“I am not … ‘leaving the movement.’ ‘The movement’ has my loyalty as much today as ever. But I have come to believe that until a more fundamental problem is fixed, ‘the movement’ can’t succeed either.” — Lawrence Lessig.
Lessig Blog. Required Reading: The Next 10 Years. June 19, 2007.
Stanford law professor Lawrence Lessig announces his retirement from the intellectual property debate, and his focus on “corruption” as his new academic and activist core interest. Lessig has proclaimed before that he was retiring from focusing on intellectual property, and like the rapper Jay-Z and too many boxers, he did not walk away. His latest series of writings on his blog, however, suggest he is, in fact, ready to step out the door.

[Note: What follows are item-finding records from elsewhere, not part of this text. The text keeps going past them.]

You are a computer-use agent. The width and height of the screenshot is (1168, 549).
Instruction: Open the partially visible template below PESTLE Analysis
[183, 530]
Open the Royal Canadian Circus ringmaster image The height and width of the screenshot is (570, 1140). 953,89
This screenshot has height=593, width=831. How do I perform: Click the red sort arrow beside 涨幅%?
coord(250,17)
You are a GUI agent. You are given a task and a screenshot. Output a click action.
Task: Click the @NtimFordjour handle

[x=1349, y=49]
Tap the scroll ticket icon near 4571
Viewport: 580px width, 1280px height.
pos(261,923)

If he Lessig does step away, his work in and on behalf of fair intellectual property has been valuable and admirable. We’ve not always agreed with some of the initiatives for which he has advocated. For example, we’re a bit skeptical of the Creative Commons initiative because it moves copyright issues into the realm of contract law. (This is an issue we’ve discussed recently.) Instead, we think copyright should remain firmly a federal public policy debate.

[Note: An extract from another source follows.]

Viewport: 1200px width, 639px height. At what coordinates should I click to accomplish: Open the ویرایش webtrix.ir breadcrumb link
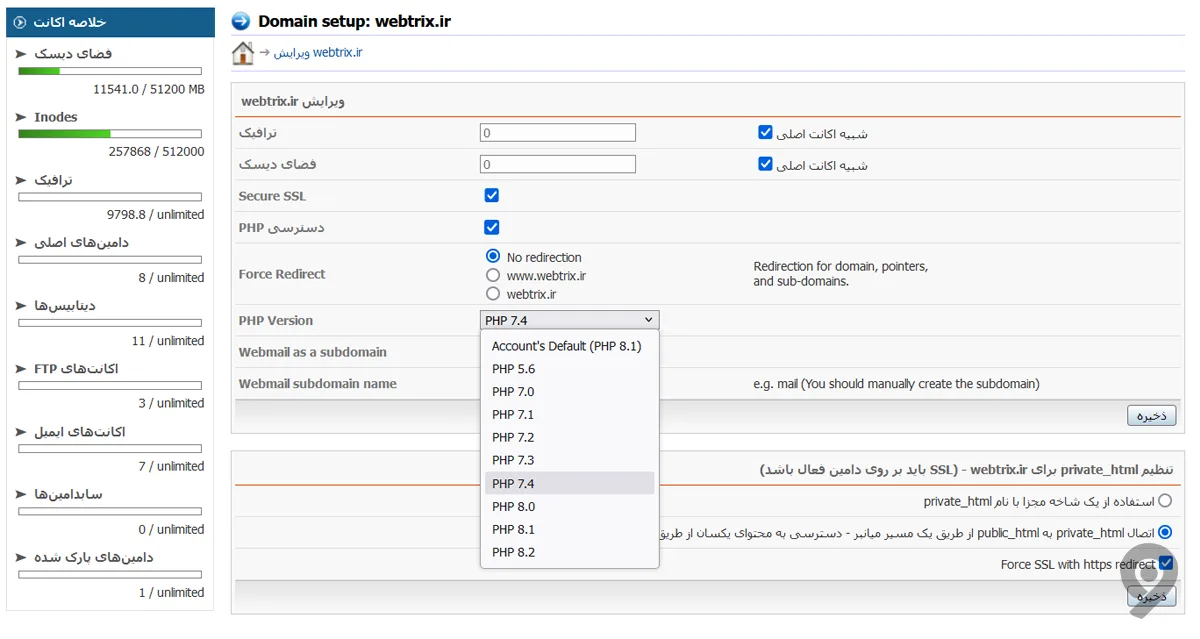pyautogui.click(x=318, y=53)
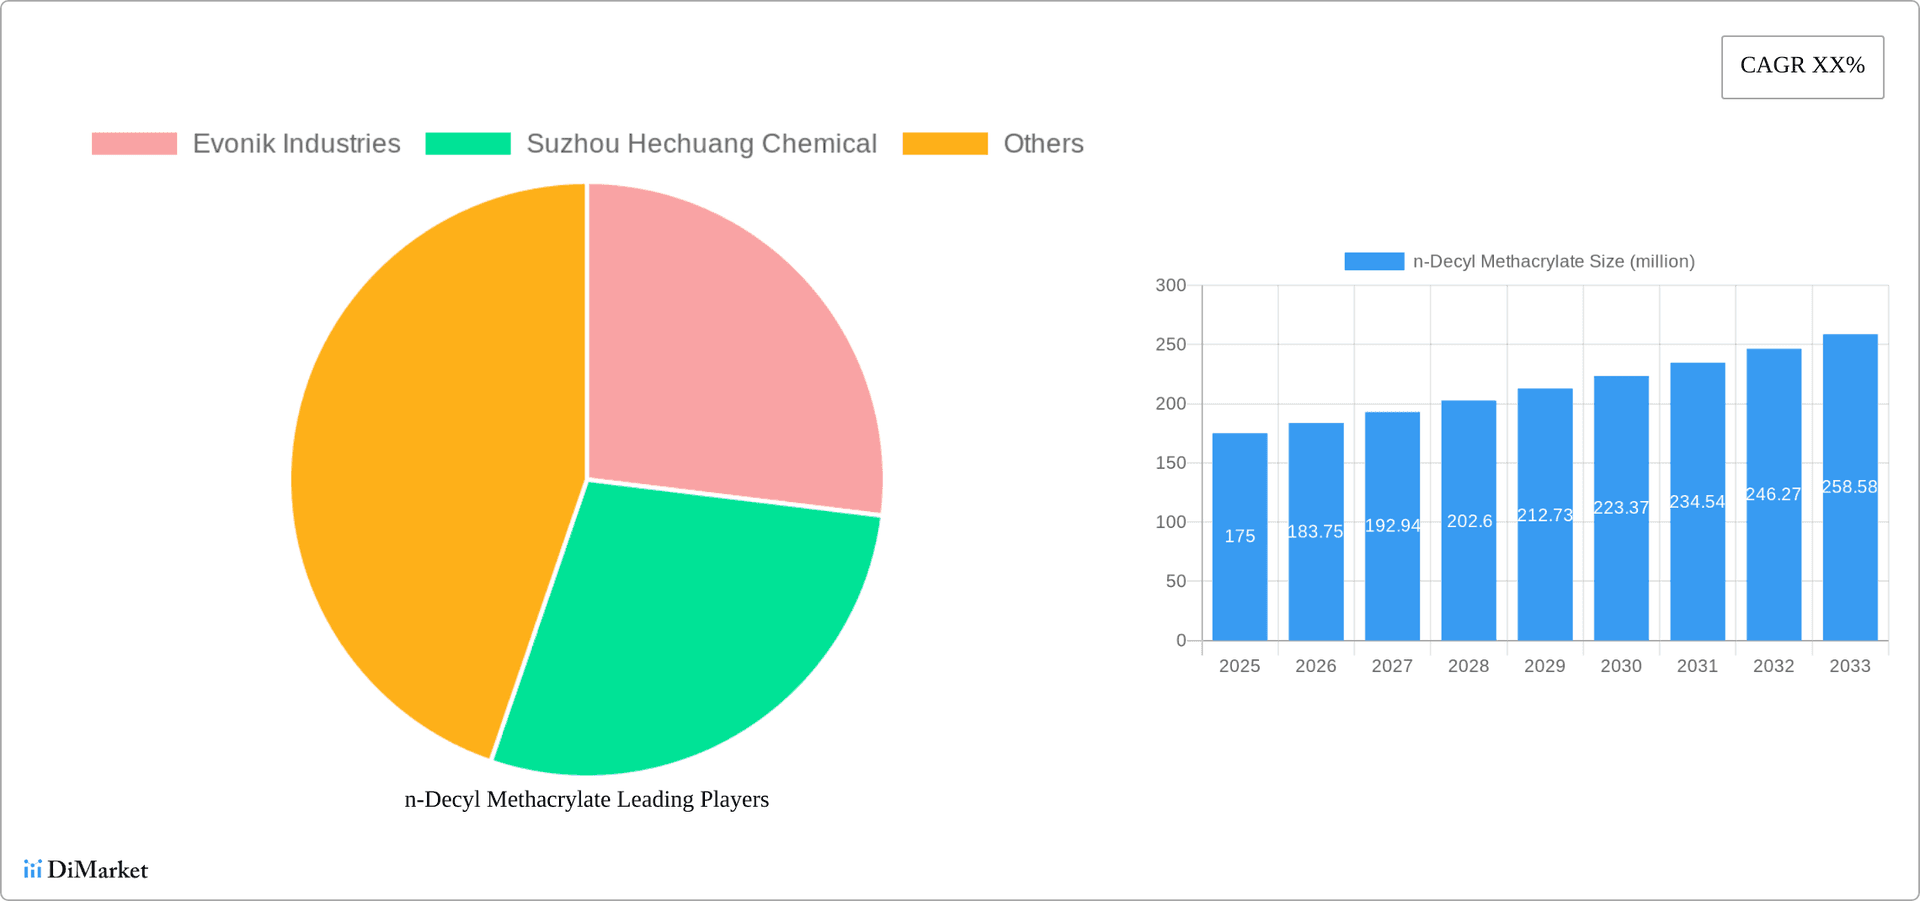Click the blue bar chart legend marker
This screenshot has width=1920, height=901.
pos(1374,261)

We also think the litigation team Lessig lead in the Eldred v. Ashcroft case seriously depersonalized the case into a strictly legal argument that was hard to win. We have opined often that the only way federal courts are going to change their holdings in copyright cases is if the debate is less about economics and law, and more about the simple fact that people — individuals — are getting screwed. This position has a chance to build a social revolt against protectionist intellectual property legislation, and with such a revolt may come legislative and judicial change.
For example, if one examines some of the civil rights cases from a strictly legal perspective, one could argue that some decisions were inconsistent with prevailing statutory and case law at that time. Law does not occur in a societal vacuum, however, and with regards to civil rights legislation, society decided it was time to eliminate legally sanctioned discrimination that was grounded in historically inaccurate and damaging opinions on race and ethnicity. Federal courts and legislators had to change the laws or risk anarchy.

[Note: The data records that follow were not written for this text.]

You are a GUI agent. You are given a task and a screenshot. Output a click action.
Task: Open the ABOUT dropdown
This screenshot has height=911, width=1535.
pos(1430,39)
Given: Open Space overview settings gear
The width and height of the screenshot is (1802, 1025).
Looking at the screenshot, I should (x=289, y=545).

We were privileged to witness the Eldred oral arguments, and the level of constitutional argument in that room on that October day was brilliant. It also was cold, lifeless, and meaningless to the average Joe or Jane that merely wants to remix public domain works into something fun, useful, and culturally valuable. There was no outrage or risk of anarchy on the copyright term extension issue (even though a well-formulated grass roots campaign may have stoked such outrage).
And inside the courtroom, Lessig’s argument generally failed to make apparent what we’ve heard him make apparent in other venues: Disney’s manipulation of the term extension issue means that a 10-year-old girl in Iowa can’t come up with the next great animated character because Disney wants to shackle culture to stuff its wallets.
(To be fair, Lessig has conceded he made strategic errors in the Eldred litigation.)
But these issues are minor compared with the good Lessig has done and the enormous effort he has spent in trying to get it right and make things equitable. Lessig has put his energy and his money where his mouth has been, and right or wrong, we respect and thank him for that.